Veri sorumlusu Roger Grimes, “Diğer bilgisayar korsanlarının, araç kiti veya kaynak sızdırıldıktan sonra fidye yazılımından ve diğer kötü amaçlı yazılım programlarından yararlanmaları çok yaygındır. Bilgisayar korsanlarının çoğu tembeldir ve haksız kazançlar elde etmek için en hızlı, en kısa yolu seçerler” dedi. KnowBe4’teki azimli savunma misyoneri Dark Reading’e gönderilen bir açıklamada.

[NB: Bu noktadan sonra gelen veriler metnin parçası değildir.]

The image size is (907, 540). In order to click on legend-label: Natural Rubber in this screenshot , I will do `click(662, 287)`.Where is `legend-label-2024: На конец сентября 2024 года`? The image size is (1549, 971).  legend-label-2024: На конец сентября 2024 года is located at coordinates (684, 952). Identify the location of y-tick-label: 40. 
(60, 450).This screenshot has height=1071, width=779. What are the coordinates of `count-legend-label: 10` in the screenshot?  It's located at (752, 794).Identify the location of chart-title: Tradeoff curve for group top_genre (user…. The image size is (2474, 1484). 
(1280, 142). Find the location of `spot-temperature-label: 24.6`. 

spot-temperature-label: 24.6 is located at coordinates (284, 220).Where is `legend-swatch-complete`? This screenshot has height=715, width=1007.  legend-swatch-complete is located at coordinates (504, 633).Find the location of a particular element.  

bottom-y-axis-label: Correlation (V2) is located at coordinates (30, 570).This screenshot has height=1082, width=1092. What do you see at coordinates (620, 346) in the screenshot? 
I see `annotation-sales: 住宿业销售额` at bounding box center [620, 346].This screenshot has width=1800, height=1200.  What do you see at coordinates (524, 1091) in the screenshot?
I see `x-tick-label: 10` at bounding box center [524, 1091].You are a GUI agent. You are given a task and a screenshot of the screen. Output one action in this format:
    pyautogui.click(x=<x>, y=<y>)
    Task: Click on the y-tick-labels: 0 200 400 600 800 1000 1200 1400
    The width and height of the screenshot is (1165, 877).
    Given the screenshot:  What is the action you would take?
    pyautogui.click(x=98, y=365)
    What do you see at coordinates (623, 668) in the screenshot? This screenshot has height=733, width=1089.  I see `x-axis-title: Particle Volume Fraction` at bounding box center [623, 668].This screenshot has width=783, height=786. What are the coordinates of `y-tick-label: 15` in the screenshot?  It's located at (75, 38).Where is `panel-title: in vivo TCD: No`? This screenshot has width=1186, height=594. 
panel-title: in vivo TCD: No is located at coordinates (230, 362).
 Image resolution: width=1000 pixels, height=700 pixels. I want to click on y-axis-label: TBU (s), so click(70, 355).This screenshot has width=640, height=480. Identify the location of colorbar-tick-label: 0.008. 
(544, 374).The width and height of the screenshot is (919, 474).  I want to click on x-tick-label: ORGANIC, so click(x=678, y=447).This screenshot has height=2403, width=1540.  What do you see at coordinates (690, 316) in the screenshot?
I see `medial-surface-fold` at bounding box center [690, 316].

Lockbit’in Farklı Bir Yüzü
Geçtiğimiz sonbaharda Kaspersky araştırmacıları, bir kuruluşun kritik sistemlerini şifrelemek için Lockbit v3’ün bir çeşidini kullanan bir siber saldırı gözlemledi. Ancak saldırının doğası Lockbit’in MO’su ile hiç uyumlu değildi
Fidye notunda failler kendilerini “Ulusal Tehlike Teşkilatı” olarak tanıttılar. Mesajları genel olarak aynıydı: “Verileriniz şifrelendi”, “Fidyeyi ödemezseniz şirketinize tekrar tekrar saldıracağız” vb. Bir e-posta ve anlık mesajlaşma iletişim bilgilerini eklediler ve 3 milyon dolar ödenmesini talep ettiler. Bitcoin veya Monero. (Lockbit gibi Binbaşı RaaS’ler, kurbanlarla pazarlık yapmak için kendi özel platformlarını kullanıyor.)
Diğer araştırmacılar gözlemledi Lockbit kullanan diğer gruplar bu sıralarda, ancak aşağıdaki düşük dereceli örnekte olduğu gibi, fidye notunda kendi değişiklikleriyle:
Kaspersky araştırmacıları yakın zamanda kaç bağımsız aktörün bunu yaptığını belirlemek için gözlemlenen 396 Lockbit oluşturucu örneğini analiz etti vahşi doğadan. Bunlardan 77’si, Lockbit’e hiç atıfta bulunmadı veya ilgili fidye notlarında farklı iletişim bilgileri kullandı; bu da bağlantısız aktörlerin suçluluğunu gösteriyor.
Siber Saldırganlar Lockbit’i Nasıl Özelleştiriyor?
Kaspersky’ye göre mBirçok Lockbit uygulayıcısı, yerel diskleri veya ağ paylaşımlarını hedef alarak, kötü amaçlı yazılımdaki hizmeti sonlandırmayı, süreci sonlandırmayı, savunucuyu sonlandırmayı, günlükleri silmeyi ve kendi kendini yok etme parametrelerini etkinleştirdi. Çoğu, sistem kapatma parametresini etkinleştirmedi ve çok azı bir komuta ve kontrol sunucusuyla iletişimi kullandı.
Bu oldukça küçük özelleştirmelerin yanı sıra, Lockbit’i benimseyenler kötü amaçlı yazılımın kendisinde de birkaç değişiklik yaptı.
Araştırmacılar, “Algılanan parametrelerin çoğu, inşaatçının varsayılan konfigürasyonuna karşılık geliyor, yalnızca bazıları küçük değişiklikler içeriyor. Bu, örneklerin muhtemelen acil ihtiyaçlar için veya muhtemelen tembel aktörler tarafından geliştirildiğini gösteriyor” diye açıkladı.